With Friday's announcement of an agreement among "centrist" senators, President Obama seems to have the votes he needs (but barely) to get the economic stimulus package passed by the Senate.
Not that this will be the end of the story.
There are major differences between the (modified) Senate bill and the version passed by the House of Representatives. These differences have to be worked out between House and Senate negotiators and then voted on again by both chambers. Concessions to the House could make the package vulnerable in the Senate, where a switch of just one vote could bring it down. Too many concessions to the Senate, though, will be resisted by House Democrats and their allies.

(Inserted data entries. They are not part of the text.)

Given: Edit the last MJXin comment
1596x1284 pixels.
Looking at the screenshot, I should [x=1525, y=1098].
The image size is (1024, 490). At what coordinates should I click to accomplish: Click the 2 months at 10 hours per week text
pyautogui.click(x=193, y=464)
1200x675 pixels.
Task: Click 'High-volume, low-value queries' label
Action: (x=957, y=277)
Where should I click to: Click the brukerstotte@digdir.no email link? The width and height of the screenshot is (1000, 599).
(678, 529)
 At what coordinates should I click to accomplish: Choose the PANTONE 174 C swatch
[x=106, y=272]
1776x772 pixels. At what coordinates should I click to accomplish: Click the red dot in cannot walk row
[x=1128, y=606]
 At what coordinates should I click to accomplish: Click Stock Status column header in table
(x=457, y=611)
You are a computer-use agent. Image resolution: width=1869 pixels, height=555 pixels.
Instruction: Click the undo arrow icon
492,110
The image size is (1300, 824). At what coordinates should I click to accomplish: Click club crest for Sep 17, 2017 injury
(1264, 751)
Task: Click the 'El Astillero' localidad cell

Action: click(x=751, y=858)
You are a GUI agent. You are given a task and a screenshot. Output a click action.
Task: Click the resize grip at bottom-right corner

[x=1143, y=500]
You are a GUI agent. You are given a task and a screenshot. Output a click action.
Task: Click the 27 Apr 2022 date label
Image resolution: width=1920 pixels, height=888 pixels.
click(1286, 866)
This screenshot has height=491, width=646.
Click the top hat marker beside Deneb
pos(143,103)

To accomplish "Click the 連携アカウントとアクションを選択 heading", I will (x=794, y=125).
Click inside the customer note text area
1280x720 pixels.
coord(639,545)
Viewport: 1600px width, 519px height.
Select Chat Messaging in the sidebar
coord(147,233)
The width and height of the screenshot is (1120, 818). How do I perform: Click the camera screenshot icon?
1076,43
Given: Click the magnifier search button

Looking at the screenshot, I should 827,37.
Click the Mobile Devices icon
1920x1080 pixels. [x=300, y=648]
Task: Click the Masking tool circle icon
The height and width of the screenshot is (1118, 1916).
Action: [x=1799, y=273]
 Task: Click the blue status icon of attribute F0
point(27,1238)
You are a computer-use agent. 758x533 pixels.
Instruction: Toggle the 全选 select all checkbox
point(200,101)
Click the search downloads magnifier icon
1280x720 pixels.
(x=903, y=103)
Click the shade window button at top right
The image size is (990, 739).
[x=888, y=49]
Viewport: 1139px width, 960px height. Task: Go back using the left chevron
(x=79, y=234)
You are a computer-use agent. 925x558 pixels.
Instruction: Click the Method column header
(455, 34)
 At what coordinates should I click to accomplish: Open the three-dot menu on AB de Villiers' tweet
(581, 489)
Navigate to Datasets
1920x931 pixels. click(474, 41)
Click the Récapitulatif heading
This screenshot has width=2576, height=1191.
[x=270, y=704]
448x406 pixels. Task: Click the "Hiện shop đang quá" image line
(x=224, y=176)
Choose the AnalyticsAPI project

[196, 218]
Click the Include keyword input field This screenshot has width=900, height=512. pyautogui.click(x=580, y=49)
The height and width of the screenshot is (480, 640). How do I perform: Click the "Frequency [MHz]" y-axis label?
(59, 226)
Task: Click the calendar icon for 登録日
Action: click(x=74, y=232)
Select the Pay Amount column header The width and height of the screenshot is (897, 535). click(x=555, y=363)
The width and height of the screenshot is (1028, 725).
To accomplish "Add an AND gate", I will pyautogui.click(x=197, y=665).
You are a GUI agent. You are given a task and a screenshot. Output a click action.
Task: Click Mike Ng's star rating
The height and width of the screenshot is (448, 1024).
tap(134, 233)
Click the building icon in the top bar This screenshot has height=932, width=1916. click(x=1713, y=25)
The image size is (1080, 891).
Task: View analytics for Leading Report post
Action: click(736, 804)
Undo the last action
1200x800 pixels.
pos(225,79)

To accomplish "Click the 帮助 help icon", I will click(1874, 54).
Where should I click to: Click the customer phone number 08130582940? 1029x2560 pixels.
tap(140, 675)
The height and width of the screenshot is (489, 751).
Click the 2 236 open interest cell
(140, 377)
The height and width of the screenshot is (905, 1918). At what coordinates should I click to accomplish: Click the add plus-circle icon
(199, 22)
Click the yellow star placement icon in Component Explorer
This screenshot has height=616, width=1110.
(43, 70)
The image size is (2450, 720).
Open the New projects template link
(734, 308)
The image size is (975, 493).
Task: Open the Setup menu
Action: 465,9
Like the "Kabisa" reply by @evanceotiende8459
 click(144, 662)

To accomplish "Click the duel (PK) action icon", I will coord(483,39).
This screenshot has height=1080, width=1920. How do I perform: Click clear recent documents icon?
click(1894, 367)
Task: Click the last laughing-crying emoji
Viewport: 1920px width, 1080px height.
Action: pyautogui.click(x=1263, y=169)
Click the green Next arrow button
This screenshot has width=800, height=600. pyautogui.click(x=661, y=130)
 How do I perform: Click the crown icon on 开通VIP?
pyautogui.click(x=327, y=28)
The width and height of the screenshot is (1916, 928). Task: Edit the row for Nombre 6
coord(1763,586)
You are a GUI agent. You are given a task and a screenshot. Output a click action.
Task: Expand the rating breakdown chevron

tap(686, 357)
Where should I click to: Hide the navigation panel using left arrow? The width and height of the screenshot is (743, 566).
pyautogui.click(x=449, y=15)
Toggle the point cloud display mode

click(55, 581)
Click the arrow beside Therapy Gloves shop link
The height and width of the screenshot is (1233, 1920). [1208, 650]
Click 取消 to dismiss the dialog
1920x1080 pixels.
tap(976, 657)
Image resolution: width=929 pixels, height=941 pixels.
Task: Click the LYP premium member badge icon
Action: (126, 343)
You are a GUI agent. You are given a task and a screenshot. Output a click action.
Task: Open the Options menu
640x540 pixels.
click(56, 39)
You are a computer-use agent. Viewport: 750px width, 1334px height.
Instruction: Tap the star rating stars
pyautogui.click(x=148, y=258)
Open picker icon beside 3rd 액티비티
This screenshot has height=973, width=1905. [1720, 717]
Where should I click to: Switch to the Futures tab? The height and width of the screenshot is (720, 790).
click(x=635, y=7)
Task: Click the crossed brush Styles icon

On Friday, ACP weighed in with our priorities for stimulus. How did we fare?
The Senate agreement preserves more than $20 billion in funding for health information technology and more than $1 billion for comparative effectiveness, but eliminates $600 million for primary care training programs supported by ACP. It trims COBRA subsidies for people who lose their jobs. Both the House and Senate provide the same amount of money to prop up state Medicaid programs. Unlike the House, the Senate does not give additional money to the states to extend Medicaid coverage to temporarily unemployed low-income persons. ACP will ask Congress to restore the money for primary care and increase the funding for COBRA and Medicaid.
Although the stimulus bill is the big story today - as it should be, given the amount of money involved and the stakes for the economy - it is only a down payment, at best, on broader health care reforms. Which raises the question: what will President Obama and Congress decide do next?
Jonathan Cohn writes in the New Republic blog about Obama's plans to make health care reform a "central focus" of his first budget. He quotes the New America Foundation's Len Nichols, an economist and longtime reform advocate: "If they put [health care] in the budget, and fully fund it, then they are demonstrating a profound commitment to health care as an integral part of the agenda. And I welcome that."
And in other good news for health care reform, the New Health Dialogue blog writes that "Two key Senate Democrats, Max Baucus and Edward Kennedy, jointly and publicly reiterated their commitment to major health reform this year, with or without the help of Tom Daschle."
Today's question: After stimulus, what do you think the President and Congress should do next to reform health care?